→ **Problem**
Beginning at the line that mentions "This screenshot has height=289, width=925.", retype the rest of the records below exactly. Pictures are not part of the copy.

*** Opening of Information given ***

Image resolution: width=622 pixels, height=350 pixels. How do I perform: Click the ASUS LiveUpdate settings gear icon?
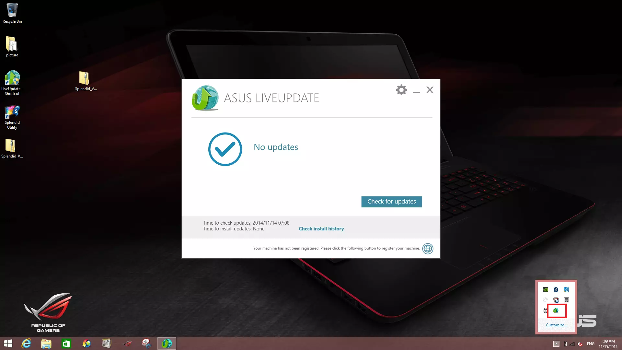[402, 89]
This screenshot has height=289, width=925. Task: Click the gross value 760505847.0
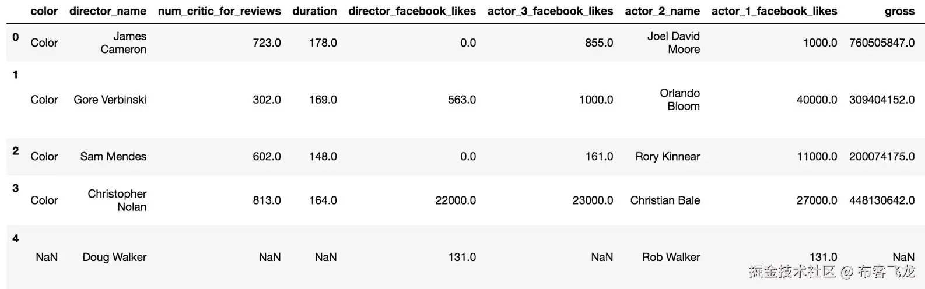881,43
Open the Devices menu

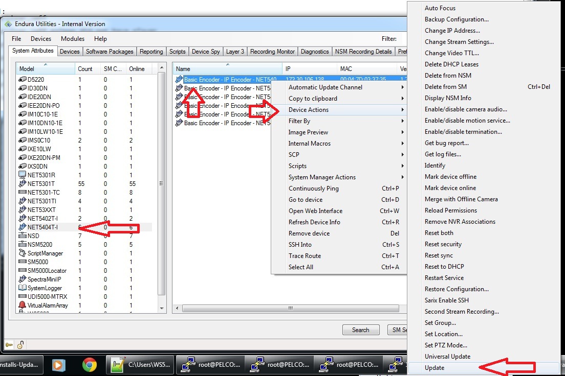click(x=40, y=38)
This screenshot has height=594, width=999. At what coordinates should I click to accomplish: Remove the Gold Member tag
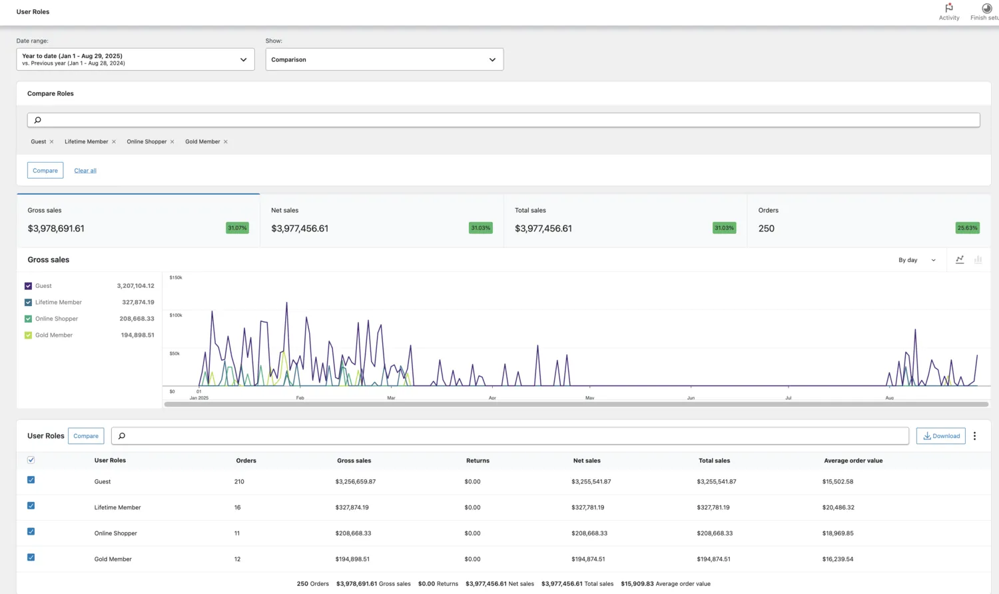tap(226, 142)
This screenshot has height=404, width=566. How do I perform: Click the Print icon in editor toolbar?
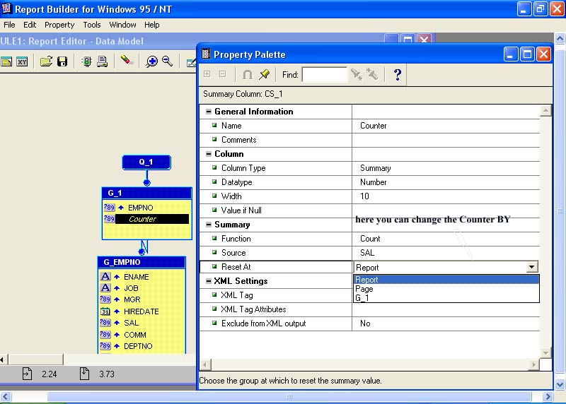[x=103, y=61]
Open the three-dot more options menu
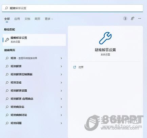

*** Close of Information given ***

→ **Answer to this exercise**
This screenshot has height=289, width=925. Task: Click the gross value 760505847.0
881,43
Open the Devices menu

click(x=40, y=38)
This screenshot has height=594, width=999. At what coordinates should I click to accomplish: Remove the Gold Member tag
tap(226, 142)
This screenshot has height=404, width=566. How do I perform: Click the Print icon in editor toolbar?
[x=103, y=61]
Open the three-dot more options menu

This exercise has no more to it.